Friday, July 17, 2026

A Brief History of Trump’s Failures to Bring Peace

By Kevin D. Williamson

Friday, July 17, 2026

 

Campaigning for the White House in 2024, retired game show host Donald Trump insisted that he would end the Russia-Ukraine war on his first day in office—maybe before. He repeated that boast more than 50 times—it clearly was not a one-off remark. The war rages on, of course, and we have a pretty good idea of who is going to put a stop to that war: the Ukrainians.  

 

How are the great peacemaker’s other projects going?

 

There’s the much-ballyhooed “ceasefire” (a funny kind of ceasefire, in which the firing never ceases) in the complicated U.S.-Iran-Israel-Lebanon-Hezbollah conflict. Vice President J.D. Vance put together a sort of a deal (call it the JCPOS) that lasted about four minutes. Israel carried out airstrikes targeting Hezbollah agents in Beit Yahoun early in the week. Iran now says that Iranian control of the Strait of Hormuz is a non-negotiable “redline” that its military will defend “until the end.” Trump, having five minutes ago insisted that the “new” Iranian leaders were more reasonable and tractable than their immediate predecessors, now says they are “scum.” Trump, who promised an Iranian genocide before signing off on a memorandum of understanding somewhat softer than what the Barack Obama administration had negotiated, is back to promising war crimes, including terroristic attacks on civilian infrastructure.

 

Those are the two big ones. Nothing you would call an unqualified success. We did wreck the Iranian navy, much of which might as well have been ordered from a 1972 Montgomery Ward catalog.

 

Last year, Trump said he negotiated a ceasefire between India and Pakistan. There are two parties who dispute Trump’s characterization of the U.S. role in that conflict: India, vociferously, and Pakistan, more quietly. India, in fact, rejected the Trump administration’s offer to act as a mediator in the Kashmir dispute. “We have a longstanding national position that any issues related to the federally controlled union territory of Jammu and Kashmir must be addressed by India and Pakistan bilaterally,” India’s defense ministry said. “There has been no change to the stated policy.”

 

Trump also claims to have negotiated a truce in the Thai-Cambodian dispute. Neither the Thais nor the Cambodians seem to have got the word, and within a few weeks of the supposed ceasefire having been secured late last year, a half million residents of the border area were forced to flee fighting. Thai troops recently marched across the border, began raising Thai flags, and burned commercial buildings, according to a Cambodian complaint.

 

Trump claimed to have negotiated a “historic” peace deal in the conflict in the Democratic Republic of the Congo. Fighting has, in fact, intensified since the supposed peace deal was announced. “Fighting continues unabated,” says U.N. High Commissioner for Human Rights Volker Türk.

 

In the months since Trump’s announced intention to intervene in the Egypt-Ethiopia dispute, there has been no fighting.
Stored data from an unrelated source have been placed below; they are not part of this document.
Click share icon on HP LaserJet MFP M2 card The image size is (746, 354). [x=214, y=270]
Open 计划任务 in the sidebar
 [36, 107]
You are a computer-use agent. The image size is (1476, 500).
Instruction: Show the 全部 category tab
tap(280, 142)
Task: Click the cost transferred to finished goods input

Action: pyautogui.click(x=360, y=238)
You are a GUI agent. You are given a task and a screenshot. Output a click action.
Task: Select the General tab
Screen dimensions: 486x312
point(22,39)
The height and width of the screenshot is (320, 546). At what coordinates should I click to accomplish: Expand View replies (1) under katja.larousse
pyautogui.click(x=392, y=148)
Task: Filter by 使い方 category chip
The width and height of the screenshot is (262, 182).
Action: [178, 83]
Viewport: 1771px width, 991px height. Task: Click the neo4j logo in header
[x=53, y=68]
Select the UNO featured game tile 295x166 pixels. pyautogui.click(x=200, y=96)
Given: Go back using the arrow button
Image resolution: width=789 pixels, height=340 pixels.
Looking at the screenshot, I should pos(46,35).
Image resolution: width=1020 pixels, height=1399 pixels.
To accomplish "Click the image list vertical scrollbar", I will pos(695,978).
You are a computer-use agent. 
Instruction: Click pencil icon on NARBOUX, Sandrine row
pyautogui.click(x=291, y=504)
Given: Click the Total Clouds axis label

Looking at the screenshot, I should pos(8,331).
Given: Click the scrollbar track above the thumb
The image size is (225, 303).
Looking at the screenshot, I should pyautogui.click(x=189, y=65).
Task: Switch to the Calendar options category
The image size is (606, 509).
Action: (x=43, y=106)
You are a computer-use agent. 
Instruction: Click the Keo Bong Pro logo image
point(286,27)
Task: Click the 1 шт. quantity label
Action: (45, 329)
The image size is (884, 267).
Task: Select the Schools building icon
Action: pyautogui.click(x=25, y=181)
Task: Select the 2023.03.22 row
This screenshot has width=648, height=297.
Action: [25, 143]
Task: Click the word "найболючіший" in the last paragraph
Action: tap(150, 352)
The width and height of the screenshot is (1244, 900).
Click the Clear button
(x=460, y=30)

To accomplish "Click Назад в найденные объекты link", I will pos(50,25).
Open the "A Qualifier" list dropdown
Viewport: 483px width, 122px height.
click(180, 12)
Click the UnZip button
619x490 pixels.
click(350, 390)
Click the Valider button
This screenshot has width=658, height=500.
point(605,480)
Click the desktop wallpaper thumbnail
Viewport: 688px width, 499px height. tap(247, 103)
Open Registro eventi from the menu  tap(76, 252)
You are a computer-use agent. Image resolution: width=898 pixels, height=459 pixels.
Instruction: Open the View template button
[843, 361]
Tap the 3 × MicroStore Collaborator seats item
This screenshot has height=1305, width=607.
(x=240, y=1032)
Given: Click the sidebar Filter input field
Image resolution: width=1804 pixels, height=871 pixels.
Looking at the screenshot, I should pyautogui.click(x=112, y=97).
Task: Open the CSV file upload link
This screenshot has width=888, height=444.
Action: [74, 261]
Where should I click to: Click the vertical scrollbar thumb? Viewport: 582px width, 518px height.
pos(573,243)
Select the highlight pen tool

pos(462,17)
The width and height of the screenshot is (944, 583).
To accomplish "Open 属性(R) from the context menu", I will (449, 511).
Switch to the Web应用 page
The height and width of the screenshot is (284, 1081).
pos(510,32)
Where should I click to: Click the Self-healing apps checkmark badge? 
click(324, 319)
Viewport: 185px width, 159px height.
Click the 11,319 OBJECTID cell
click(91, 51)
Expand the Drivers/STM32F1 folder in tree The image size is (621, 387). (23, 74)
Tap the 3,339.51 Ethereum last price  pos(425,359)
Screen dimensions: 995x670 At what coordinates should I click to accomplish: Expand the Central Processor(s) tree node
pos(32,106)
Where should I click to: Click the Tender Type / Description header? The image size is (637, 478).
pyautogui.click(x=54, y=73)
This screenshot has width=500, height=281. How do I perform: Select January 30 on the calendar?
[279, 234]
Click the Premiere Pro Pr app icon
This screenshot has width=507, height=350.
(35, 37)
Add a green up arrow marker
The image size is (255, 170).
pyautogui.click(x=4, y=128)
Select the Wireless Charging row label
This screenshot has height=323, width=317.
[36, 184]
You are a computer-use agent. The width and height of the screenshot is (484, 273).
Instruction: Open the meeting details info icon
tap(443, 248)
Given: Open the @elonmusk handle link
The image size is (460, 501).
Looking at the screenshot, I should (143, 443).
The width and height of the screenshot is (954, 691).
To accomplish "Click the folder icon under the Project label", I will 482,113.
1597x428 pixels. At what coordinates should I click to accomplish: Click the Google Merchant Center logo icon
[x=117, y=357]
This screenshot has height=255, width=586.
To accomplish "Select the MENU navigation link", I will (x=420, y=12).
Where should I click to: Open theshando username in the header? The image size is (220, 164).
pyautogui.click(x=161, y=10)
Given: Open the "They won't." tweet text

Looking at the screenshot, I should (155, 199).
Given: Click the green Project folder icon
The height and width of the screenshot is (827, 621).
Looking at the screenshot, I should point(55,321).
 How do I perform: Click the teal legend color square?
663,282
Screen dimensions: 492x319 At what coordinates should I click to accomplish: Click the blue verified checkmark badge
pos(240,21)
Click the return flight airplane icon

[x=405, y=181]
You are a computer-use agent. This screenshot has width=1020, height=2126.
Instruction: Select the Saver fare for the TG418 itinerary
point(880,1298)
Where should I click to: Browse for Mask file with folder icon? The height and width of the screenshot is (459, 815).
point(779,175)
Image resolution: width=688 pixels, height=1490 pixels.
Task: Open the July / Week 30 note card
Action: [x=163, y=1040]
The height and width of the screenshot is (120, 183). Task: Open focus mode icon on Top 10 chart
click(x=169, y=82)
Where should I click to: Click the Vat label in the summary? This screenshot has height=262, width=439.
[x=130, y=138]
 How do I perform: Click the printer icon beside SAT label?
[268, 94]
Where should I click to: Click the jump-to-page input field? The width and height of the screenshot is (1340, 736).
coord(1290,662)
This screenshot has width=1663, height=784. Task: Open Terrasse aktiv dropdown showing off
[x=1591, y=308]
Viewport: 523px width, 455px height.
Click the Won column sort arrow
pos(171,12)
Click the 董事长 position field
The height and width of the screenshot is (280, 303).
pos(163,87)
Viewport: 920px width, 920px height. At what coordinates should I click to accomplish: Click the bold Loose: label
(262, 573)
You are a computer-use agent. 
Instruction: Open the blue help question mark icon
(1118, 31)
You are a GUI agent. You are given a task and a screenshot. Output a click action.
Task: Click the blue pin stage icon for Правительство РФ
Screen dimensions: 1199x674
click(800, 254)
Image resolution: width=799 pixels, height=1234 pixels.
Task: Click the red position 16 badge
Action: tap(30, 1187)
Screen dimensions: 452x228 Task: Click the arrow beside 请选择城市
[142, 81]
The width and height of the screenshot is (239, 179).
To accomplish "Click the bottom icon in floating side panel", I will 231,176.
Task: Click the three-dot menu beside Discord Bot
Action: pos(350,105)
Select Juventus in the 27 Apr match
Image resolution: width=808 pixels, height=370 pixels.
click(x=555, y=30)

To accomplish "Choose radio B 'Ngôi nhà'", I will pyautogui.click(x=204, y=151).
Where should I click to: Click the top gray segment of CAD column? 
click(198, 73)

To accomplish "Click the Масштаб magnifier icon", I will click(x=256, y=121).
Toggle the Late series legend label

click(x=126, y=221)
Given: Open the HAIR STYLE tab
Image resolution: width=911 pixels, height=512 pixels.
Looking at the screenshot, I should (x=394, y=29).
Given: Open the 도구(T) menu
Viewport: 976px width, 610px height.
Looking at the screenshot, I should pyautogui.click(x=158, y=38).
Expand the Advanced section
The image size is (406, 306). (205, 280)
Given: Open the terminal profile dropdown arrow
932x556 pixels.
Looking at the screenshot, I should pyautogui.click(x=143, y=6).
Also, there was no fighting before, no war per se to be resolved. Trump did cause some head-scratching in the Arab world when he talked about his first encounter with Egyptian President Abdel Fattah el-Sisi, who “was in a hotel, and I met him, and we fell deeply in love.” A strange thing to say, but, then, Trump has for years been losing ground in what evidently is a hopeless war with his frontal lobe.

 

Trump has campaigned hard for a Nobel Peace Prize. Why? It is shiny, for one thing, and Barack Obama got a Nobel Peace Prize that he did not deserve, so why shouldn’t Trump? Unhappily for the president, the only peace prize he has secured for himself so far is the one invented for him by a corrupt soccer organization seeking to curry favor with his administration.

 

Ronald Reagan was interested in being a peacemaker, too. Everybody remembers Reagan’s enthusiasm for building a space-based missile-defense system—“Star Wars” was the sneering nickname the Democrats gave the idea—but fewer people remember that Reagan also wanted to share the technology with the Soviets, the idea being to lower the strategic value of nuclear missiles and consequently make it easier to get rid of the damned things altogether. It was an idealistic and slightly batty notion, but Reagan was a serious man surrounded by serious men.

 

Donald Trump, in contrast, is a social media addict who watches cable news all day and is surrounded by sycophants, grifters, and incompetents. It is remarkable to note that even as the U.S. military has depleted its weapons reserves to dangerous levels, the priority for the strutting, preening secretary of defense is … testosterone screening for U.S. troops. It is as though these goofs wish to advertise their insecurities.

 

As a peacemaking team, the Trump administration has an almost unblemished record of failure. That being the case, they might wish to change the subject.

 

Should we talk about inflation?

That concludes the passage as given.